Problem statement> Copy the records exactly as they appear, everything from the line containing "Open the 指针效果 cursor effects panel" down to the line containing "Screen dimensions: 1495x1088 click(20, 1073)", both included.

===== Material for the task

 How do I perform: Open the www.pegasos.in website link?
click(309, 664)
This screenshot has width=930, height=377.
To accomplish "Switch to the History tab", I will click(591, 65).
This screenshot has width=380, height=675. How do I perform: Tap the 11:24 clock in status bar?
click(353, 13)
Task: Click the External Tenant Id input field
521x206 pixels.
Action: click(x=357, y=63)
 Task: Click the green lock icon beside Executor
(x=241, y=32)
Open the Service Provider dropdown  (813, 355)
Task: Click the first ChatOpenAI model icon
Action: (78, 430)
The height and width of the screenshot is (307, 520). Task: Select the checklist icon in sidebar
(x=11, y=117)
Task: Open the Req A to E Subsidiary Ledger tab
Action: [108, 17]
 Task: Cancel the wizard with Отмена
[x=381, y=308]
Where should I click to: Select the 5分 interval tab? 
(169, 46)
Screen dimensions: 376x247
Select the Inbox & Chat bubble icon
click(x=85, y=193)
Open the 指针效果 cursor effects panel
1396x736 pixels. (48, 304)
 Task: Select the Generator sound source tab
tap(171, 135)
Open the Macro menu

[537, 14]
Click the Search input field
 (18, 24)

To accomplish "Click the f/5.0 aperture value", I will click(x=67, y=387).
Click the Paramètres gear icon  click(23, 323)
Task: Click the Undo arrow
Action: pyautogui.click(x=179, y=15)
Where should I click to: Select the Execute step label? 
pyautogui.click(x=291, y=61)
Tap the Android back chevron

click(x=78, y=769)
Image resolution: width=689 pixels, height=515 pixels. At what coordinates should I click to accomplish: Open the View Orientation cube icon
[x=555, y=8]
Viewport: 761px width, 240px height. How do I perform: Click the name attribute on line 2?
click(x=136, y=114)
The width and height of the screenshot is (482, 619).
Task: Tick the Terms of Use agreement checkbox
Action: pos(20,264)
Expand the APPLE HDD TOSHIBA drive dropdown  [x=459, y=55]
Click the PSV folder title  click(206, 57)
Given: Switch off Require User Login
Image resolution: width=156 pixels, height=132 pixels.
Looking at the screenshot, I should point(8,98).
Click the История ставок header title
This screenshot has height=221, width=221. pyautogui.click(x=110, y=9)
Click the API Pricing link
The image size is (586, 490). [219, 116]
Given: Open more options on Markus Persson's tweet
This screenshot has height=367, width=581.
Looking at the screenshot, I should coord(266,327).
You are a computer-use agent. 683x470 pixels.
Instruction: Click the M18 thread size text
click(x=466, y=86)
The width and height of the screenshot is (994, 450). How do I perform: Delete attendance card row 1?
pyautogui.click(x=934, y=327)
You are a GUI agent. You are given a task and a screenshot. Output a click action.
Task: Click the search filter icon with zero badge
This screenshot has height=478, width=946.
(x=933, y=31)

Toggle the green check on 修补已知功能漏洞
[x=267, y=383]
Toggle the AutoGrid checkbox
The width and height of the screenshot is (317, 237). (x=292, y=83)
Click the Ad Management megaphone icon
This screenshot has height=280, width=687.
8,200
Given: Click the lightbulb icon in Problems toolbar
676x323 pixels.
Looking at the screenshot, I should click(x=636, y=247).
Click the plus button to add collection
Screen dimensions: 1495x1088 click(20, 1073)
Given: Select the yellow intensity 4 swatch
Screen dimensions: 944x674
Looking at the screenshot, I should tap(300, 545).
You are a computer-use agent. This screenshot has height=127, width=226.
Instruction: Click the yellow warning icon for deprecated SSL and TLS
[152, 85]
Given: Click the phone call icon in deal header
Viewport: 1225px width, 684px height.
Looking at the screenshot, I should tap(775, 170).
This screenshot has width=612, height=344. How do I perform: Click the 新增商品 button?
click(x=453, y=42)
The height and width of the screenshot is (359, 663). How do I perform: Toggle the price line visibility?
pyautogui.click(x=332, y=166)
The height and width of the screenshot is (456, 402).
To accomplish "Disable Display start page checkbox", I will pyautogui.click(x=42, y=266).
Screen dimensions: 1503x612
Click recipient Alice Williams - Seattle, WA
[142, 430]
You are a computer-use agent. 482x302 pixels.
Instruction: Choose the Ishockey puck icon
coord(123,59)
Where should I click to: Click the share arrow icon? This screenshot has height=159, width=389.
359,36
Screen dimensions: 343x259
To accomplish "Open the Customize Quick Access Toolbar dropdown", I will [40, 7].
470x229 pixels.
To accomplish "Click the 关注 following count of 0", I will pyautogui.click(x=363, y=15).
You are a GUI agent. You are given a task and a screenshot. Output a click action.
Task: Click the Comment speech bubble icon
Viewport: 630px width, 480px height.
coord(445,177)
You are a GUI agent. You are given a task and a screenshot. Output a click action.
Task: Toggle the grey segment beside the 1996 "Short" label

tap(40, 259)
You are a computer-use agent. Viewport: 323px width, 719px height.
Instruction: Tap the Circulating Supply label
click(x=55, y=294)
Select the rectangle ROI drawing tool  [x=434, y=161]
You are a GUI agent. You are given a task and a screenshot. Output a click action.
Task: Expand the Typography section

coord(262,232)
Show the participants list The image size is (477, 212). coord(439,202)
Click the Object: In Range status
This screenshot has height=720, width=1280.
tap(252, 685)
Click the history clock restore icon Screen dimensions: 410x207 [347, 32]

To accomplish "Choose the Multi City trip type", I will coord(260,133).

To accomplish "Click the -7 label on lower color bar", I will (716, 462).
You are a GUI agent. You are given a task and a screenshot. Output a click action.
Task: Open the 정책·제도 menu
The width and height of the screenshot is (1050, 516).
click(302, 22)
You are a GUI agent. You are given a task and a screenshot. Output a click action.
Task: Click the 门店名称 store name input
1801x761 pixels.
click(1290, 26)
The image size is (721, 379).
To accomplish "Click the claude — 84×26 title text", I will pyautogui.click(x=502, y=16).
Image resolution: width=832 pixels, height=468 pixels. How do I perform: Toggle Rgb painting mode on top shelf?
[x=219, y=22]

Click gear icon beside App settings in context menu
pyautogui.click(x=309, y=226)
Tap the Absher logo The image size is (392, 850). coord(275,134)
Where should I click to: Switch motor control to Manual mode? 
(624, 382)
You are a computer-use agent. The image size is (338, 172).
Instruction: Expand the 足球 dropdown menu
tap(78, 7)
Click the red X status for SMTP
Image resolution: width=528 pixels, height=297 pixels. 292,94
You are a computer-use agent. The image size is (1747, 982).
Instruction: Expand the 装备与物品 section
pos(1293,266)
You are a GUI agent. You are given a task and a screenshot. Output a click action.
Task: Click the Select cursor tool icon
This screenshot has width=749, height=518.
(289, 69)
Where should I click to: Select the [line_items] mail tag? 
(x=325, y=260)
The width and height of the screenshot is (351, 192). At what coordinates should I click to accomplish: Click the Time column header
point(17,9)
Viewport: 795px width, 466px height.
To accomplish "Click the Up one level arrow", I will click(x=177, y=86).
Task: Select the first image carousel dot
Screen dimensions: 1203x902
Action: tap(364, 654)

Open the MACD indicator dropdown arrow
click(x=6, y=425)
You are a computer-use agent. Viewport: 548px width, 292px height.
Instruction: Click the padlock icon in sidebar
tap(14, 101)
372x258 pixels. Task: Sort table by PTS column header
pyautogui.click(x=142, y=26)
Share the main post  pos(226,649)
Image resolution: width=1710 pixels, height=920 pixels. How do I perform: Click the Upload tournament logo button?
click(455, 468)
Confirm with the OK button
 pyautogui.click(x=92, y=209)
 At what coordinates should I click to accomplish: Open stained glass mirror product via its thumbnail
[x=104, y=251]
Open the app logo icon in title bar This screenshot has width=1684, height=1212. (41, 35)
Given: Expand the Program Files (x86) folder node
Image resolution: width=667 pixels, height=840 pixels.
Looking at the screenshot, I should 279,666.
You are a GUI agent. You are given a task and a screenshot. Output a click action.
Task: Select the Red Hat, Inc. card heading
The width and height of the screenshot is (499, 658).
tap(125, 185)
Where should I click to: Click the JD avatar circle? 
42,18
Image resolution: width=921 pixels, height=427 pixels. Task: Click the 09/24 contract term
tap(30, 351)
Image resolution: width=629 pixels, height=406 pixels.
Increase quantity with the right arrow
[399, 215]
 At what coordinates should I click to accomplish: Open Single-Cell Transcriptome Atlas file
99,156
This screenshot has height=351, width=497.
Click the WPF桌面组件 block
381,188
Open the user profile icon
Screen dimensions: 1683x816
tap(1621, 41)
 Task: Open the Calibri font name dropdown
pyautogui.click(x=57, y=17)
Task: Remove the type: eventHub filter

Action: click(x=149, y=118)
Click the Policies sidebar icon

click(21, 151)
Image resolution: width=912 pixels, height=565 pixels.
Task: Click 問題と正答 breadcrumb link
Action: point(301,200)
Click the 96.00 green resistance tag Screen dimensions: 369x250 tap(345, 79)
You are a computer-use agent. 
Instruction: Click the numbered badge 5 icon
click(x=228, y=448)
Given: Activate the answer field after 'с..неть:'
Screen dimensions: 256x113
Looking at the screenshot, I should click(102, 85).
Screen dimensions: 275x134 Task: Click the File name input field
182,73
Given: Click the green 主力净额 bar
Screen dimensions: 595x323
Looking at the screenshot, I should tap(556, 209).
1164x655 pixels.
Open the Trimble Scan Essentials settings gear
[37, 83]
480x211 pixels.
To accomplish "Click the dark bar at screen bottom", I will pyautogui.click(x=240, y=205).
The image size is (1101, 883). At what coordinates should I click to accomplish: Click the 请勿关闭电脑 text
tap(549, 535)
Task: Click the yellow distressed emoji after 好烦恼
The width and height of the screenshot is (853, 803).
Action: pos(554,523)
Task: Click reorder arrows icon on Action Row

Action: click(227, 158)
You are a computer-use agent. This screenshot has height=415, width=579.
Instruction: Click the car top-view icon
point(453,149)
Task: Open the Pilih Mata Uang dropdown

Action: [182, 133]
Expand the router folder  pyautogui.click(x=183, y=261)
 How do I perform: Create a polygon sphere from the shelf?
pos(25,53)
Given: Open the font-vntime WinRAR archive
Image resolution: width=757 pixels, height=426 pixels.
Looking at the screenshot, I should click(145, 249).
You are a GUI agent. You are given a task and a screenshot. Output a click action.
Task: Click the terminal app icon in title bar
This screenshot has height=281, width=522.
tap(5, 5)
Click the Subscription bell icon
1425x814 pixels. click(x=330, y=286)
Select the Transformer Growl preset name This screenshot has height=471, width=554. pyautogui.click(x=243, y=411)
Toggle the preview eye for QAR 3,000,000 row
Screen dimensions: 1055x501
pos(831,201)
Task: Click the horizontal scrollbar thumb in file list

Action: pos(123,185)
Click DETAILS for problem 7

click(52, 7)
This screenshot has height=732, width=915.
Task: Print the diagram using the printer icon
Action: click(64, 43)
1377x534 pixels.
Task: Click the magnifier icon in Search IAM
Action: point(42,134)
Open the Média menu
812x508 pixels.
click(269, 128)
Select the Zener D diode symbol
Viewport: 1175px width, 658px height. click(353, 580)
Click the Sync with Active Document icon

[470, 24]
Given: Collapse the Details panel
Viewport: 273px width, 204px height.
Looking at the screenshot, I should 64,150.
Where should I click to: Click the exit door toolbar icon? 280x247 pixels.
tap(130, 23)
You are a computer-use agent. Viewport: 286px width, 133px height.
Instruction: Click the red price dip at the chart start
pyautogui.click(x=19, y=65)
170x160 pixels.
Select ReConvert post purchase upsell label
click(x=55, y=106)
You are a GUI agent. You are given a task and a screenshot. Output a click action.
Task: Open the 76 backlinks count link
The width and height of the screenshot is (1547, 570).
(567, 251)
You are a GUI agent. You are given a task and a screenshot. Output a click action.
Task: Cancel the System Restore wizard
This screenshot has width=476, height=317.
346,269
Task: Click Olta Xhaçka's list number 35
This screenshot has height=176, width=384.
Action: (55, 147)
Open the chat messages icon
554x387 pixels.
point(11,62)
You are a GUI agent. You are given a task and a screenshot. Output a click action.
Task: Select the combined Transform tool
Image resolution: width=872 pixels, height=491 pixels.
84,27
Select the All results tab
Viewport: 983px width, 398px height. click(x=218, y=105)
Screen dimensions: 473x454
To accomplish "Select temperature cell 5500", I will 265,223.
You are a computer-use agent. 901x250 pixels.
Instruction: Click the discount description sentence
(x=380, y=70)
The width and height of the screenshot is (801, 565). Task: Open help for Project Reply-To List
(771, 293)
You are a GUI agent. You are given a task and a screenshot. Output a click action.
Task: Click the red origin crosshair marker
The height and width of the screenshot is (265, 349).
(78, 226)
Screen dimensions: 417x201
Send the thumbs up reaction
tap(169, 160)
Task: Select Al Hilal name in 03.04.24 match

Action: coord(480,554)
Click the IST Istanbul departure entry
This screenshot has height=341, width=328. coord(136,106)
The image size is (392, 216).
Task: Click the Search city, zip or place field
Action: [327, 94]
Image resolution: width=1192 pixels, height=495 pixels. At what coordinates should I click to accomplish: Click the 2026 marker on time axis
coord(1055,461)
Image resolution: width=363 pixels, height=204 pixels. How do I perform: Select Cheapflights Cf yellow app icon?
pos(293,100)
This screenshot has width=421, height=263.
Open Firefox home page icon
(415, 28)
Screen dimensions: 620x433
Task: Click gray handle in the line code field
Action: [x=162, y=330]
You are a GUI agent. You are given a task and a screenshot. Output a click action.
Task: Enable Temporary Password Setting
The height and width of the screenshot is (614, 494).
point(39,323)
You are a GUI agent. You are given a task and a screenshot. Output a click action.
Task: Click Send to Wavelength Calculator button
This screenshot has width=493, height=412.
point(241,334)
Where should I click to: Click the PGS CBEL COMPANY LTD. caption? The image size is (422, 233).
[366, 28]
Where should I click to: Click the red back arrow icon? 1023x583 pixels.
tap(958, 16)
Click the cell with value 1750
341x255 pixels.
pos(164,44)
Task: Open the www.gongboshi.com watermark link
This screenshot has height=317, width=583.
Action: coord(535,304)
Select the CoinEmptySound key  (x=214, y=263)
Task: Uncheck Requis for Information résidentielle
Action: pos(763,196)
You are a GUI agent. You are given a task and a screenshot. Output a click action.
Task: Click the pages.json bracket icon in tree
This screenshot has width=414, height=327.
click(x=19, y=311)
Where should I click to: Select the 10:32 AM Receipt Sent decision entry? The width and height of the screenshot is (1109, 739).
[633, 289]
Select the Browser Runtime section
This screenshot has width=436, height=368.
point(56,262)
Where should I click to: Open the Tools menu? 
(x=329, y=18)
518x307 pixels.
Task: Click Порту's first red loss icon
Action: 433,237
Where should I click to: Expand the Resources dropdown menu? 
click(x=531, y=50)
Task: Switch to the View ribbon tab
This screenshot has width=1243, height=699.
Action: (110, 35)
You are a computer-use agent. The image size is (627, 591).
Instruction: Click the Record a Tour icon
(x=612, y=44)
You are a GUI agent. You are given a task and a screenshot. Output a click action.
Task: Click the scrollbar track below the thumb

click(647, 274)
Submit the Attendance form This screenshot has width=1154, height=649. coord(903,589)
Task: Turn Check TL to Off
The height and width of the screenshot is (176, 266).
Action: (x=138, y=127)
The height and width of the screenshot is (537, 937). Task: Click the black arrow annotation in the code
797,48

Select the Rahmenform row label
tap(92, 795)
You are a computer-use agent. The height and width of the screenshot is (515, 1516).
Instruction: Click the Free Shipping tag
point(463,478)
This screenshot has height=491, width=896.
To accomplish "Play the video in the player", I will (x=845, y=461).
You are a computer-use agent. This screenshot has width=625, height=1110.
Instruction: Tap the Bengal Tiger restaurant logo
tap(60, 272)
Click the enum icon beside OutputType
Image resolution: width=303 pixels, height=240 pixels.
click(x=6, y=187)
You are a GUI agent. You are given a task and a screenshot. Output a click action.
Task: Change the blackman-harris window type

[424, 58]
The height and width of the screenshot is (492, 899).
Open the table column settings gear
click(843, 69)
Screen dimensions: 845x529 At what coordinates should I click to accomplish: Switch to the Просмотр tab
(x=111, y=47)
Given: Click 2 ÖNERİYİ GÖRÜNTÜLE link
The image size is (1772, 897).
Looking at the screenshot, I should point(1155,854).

==========

Result of this exercise>
Open the 指针效果 cursor effects panel
1396x736 pixels. (48, 304)
 Task: Select the Generator sound source tab
tap(171, 135)
Open the Macro menu

[537, 14]
Click the Search input field
 (18, 24)

To accomplish "Click the f/5.0 aperture value", I will click(x=67, y=387).
Click the Paramètres gear icon  click(23, 323)
Task: Click the Undo arrow
Action: pyautogui.click(x=179, y=15)
Where should I click to: Select the Execute step label? 
pyautogui.click(x=291, y=61)
Tap the Android back chevron

click(x=78, y=769)
Image resolution: width=689 pixels, height=515 pixels. At what coordinates should I click to accomplish: Open the View Orientation cube icon
[x=555, y=8]
Viewport: 761px width, 240px height. How do I perform: Click the name attribute on line 2?
click(x=136, y=114)
The width and height of the screenshot is (482, 619).
Task: Tick the Terms of Use agreement checkbox
Action: pos(20,264)
Expand the APPLE HDD TOSHIBA drive dropdown  [x=459, y=55]
Click the PSV folder title  click(206, 57)
Given: Switch off Require User Login
Image resolution: width=156 pixels, height=132 pixels.
Looking at the screenshot, I should point(8,98).
Click the История ставок header title
This screenshot has height=221, width=221. pyautogui.click(x=110, y=9)
Click the API Pricing link
The image size is (586, 490). [219, 116]
Given: Open more options on Markus Persson's tweet
This screenshot has height=367, width=581.
Looking at the screenshot, I should coord(266,327).
You are a computer-use agent. 683x470 pixels.
Instruction: Click the M18 thread size text
click(x=466, y=86)
The width and height of the screenshot is (994, 450). How do I perform: Delete attendance card row 1?
pyautogui.click(x=934, y=327)
You are a GUI agent. You are given a task and a screenshot. Output a click action.
Task: Click the search filter icon with zero badge
This screenshot has height=478, width=946.
(x=933, y=31)

Toggle the green check on 修补已知功能漏洞
[x=267, y=383]
Toggle the AutoGrid checkbox
The width and height of the screenshot is (317, 237). (x=292, y=83)
Click the Ad Management megaphone icon
This screenshot has height=280, width=687.
8,200
Given: Click the lightbulb icon in Problems toolbar
676x323 pixels.
Looking at the screenshot, I should click(x=636, y=247).
Click the plus button to add collection
Screen dimensions: 1495x1088 click(20, 1073)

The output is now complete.